Endor Labs Launches AURI Free, Citing 10% Secure AI-Generated Code

Endor Labs, the application security startup backed by over $208 million in venture funding, today launched AURI, a new platform designed to embed real-time security intelligence directly into AI coding tools. This release comes as new research indicates a significant security gap: only 10% of AI-generated code is found to be both functional and secure.

AURI is immediately available free for individual developers, integrating natively with popular AI coding assistants like Cursor, Claude, and Augment through the Model Context Protocol (MCP). The company aims to address a critical challenge arising from the widespread adoption of AI in software development, where 90% of teams now leverage these tools.

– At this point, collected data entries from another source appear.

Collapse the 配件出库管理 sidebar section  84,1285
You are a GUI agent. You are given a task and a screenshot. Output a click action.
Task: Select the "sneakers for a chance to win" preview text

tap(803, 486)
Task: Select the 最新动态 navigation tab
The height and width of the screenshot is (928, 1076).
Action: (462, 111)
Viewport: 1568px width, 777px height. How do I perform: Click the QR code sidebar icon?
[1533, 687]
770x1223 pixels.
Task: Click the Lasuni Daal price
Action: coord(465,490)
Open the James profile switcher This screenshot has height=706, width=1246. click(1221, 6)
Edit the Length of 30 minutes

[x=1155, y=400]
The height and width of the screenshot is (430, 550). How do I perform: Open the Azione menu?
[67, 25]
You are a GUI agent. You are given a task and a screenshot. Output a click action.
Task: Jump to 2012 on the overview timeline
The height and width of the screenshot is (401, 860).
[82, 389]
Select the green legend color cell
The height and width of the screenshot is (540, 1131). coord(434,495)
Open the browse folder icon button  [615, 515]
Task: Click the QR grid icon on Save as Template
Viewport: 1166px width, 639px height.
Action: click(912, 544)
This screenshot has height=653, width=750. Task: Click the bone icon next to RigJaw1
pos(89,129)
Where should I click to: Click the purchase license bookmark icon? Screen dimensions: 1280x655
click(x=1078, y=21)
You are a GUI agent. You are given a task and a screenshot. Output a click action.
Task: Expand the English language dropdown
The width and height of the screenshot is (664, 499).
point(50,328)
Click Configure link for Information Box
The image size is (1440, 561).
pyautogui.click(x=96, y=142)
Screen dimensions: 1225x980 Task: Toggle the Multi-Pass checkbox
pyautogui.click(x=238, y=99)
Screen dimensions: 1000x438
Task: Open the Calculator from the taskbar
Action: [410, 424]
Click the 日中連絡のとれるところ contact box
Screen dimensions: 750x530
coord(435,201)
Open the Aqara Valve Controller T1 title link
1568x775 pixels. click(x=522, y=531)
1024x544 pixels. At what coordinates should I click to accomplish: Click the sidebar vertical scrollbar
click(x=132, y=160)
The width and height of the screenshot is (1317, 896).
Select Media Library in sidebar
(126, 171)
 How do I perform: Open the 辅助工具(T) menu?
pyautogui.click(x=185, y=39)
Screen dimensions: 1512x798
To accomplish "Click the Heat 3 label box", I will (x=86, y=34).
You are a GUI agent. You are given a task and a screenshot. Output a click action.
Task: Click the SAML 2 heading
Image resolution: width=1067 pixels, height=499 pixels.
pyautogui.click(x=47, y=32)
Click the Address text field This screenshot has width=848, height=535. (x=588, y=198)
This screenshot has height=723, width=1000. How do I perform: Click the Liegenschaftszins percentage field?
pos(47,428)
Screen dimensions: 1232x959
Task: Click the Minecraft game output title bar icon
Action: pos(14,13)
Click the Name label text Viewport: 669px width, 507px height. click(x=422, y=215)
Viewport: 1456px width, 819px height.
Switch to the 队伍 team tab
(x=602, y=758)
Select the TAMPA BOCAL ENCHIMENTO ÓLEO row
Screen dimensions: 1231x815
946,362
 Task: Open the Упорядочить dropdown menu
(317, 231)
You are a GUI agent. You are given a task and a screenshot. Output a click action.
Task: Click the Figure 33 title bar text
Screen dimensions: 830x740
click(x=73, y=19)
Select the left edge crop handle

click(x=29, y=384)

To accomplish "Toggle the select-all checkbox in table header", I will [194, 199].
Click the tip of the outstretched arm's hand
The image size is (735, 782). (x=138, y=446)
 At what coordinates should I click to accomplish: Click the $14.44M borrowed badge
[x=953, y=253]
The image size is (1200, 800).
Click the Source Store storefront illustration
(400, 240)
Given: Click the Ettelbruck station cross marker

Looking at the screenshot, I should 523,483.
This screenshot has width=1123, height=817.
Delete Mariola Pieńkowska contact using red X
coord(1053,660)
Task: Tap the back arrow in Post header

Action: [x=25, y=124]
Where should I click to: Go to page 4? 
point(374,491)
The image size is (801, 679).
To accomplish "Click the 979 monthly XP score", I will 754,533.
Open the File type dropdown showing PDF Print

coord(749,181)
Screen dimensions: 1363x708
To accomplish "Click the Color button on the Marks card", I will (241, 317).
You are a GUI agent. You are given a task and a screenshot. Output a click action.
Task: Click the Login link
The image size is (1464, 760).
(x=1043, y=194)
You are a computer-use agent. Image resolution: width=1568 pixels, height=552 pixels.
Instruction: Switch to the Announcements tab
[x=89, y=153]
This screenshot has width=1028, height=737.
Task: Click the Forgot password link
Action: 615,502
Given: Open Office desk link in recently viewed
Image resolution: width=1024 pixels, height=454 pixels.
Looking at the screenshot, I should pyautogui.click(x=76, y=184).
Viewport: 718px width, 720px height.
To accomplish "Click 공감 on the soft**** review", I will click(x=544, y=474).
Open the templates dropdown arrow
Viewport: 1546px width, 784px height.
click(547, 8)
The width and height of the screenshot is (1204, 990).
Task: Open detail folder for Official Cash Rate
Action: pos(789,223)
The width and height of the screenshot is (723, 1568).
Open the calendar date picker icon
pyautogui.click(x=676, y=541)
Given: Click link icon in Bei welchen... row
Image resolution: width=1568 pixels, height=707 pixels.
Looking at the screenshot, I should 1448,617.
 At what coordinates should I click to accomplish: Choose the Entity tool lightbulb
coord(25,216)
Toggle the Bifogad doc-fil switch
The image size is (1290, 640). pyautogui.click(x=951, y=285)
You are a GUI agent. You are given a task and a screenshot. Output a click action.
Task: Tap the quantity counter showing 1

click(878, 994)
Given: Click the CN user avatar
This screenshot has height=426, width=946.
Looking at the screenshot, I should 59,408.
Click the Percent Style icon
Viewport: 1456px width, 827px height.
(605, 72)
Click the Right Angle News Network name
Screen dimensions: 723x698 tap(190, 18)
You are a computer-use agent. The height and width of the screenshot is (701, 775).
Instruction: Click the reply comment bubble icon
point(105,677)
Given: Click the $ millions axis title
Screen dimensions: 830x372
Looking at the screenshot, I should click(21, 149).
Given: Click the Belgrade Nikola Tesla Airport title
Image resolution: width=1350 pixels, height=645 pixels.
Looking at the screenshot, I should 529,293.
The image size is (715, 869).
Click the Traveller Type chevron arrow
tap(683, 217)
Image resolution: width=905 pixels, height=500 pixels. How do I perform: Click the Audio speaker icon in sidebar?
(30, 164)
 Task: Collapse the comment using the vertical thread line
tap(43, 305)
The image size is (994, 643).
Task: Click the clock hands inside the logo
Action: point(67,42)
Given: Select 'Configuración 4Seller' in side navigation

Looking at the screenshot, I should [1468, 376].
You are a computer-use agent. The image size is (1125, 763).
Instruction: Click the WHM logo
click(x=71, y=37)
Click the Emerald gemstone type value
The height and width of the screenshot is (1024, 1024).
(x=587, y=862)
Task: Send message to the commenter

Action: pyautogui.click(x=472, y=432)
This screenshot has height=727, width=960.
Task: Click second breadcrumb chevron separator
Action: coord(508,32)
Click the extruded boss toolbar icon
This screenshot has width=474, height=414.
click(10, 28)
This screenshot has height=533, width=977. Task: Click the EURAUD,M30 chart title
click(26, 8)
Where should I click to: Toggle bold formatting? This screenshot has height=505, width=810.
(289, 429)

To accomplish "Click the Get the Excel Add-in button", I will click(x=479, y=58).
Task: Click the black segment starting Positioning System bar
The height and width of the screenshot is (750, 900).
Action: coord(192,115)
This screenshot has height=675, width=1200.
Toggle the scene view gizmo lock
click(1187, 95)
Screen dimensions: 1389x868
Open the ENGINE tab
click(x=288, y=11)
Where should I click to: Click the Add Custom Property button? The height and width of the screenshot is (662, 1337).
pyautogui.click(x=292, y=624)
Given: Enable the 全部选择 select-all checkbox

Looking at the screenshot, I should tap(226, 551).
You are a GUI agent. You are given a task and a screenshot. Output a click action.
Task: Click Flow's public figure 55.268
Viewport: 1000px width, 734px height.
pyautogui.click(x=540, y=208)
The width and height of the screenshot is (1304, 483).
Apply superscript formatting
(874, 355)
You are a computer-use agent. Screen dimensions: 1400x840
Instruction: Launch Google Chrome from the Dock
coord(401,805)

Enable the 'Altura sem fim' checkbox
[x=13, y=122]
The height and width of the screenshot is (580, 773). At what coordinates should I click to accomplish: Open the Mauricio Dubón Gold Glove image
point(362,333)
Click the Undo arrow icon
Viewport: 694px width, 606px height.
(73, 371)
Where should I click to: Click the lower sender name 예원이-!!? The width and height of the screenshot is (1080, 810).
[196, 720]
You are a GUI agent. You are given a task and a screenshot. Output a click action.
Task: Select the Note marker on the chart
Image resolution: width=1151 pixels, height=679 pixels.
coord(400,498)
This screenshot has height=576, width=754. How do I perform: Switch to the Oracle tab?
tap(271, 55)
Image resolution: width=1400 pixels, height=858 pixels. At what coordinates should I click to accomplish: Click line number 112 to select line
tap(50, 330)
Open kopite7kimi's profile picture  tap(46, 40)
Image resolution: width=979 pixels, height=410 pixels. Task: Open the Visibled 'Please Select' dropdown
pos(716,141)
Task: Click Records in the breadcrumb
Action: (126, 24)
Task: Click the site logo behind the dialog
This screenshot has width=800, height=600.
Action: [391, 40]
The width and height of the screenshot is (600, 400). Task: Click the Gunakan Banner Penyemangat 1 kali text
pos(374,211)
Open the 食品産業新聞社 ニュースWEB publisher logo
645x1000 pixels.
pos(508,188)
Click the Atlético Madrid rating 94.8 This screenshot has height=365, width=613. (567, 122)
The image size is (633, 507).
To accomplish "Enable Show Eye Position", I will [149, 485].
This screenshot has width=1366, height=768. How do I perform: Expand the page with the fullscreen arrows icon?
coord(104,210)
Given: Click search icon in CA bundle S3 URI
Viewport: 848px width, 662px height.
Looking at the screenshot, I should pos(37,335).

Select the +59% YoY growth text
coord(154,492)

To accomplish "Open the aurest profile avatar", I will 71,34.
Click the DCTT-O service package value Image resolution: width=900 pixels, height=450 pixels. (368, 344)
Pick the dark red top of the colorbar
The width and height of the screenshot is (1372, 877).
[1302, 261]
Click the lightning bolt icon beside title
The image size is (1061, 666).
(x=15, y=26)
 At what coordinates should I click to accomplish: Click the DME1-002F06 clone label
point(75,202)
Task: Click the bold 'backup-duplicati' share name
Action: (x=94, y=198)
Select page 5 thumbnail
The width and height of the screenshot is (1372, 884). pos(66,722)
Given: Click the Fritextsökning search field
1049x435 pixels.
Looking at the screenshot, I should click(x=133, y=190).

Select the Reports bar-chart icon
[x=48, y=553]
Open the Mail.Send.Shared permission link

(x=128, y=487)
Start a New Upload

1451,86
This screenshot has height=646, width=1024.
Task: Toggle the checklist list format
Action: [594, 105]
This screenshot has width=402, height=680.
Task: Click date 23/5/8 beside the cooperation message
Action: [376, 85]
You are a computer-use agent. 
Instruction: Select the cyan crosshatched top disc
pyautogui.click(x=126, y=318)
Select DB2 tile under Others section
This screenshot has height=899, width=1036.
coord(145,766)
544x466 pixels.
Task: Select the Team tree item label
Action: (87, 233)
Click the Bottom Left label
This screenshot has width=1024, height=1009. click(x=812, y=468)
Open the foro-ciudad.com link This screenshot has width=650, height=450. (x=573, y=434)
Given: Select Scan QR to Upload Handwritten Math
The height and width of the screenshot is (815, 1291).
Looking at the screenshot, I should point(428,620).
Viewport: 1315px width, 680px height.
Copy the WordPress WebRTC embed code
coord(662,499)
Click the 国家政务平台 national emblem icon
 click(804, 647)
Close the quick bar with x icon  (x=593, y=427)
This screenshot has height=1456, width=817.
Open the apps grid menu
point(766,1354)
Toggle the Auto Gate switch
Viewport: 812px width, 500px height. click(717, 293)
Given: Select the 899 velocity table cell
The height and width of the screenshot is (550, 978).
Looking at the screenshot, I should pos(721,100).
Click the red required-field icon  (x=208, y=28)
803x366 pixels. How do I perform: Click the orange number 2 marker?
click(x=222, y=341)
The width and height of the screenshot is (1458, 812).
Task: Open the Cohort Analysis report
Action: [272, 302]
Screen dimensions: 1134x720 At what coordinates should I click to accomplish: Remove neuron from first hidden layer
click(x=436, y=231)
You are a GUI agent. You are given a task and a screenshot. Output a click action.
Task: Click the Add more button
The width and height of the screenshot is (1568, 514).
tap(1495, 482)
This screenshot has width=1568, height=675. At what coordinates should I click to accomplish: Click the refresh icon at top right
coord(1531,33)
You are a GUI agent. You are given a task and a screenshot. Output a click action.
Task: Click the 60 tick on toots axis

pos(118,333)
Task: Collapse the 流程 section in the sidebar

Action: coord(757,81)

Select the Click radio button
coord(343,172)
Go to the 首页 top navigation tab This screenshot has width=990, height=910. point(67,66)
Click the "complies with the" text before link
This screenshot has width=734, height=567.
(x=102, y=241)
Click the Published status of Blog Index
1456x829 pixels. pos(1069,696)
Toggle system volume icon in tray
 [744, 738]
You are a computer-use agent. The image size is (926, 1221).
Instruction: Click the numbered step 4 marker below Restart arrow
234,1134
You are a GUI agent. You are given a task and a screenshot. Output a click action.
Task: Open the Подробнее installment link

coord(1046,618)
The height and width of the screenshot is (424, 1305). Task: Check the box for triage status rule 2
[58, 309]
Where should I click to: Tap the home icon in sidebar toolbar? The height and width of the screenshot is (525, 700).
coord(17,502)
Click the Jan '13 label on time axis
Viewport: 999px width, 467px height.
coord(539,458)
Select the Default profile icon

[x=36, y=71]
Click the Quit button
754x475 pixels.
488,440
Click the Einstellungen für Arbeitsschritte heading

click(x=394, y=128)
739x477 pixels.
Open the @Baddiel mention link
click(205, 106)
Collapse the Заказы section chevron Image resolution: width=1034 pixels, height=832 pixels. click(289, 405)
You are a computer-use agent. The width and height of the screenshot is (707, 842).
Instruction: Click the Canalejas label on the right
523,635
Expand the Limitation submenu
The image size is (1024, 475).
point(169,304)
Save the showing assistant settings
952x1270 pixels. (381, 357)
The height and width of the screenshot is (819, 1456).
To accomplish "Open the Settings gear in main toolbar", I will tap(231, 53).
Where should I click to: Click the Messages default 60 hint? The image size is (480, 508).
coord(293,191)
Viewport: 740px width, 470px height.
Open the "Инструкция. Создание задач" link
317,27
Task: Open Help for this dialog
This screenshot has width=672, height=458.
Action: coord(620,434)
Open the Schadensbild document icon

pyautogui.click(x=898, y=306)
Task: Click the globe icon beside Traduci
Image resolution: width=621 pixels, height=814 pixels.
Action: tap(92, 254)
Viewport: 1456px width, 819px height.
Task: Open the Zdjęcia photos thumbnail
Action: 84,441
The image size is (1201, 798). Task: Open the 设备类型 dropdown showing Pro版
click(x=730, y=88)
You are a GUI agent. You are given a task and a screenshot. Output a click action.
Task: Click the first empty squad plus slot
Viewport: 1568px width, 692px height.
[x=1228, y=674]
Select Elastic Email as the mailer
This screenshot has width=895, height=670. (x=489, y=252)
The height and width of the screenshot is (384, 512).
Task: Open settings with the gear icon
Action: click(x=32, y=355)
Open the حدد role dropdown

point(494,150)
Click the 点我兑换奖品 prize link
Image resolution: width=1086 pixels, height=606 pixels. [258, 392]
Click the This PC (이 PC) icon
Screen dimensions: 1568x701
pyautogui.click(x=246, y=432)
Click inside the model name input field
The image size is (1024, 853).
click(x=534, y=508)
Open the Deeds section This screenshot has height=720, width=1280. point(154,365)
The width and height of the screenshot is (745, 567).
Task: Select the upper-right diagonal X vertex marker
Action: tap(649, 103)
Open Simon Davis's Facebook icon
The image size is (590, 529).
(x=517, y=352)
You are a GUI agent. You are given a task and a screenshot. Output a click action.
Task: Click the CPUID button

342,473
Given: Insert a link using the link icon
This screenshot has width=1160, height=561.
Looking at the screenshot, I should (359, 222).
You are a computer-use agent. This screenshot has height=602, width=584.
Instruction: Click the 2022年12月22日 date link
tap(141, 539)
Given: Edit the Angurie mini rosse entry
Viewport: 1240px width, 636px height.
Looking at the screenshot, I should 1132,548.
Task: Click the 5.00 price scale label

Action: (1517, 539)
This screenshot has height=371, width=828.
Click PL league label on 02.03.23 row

The Urgent Need for Secure AI-Generated Code

The launch highlights a growing concern within the developer community. While AI coding models accelerate productivity, they are often trained on vast repositories of open-source code that include not only best practices but also known vulnerabilities and insecure patterns. Varun Badhwar, CEO of Endor Labs, explained that models, despite learning best practices, tend to replicate past security issues.

Traditional security scanning tools, designed for human-paced coding, struggle to keep up with the speed and volume of AI-generated code. This creates a feedback loop where AI tools rapidly produce code, much of it potentially insecure, overwhelming security teams and increasing the risk of new vulnerabilities.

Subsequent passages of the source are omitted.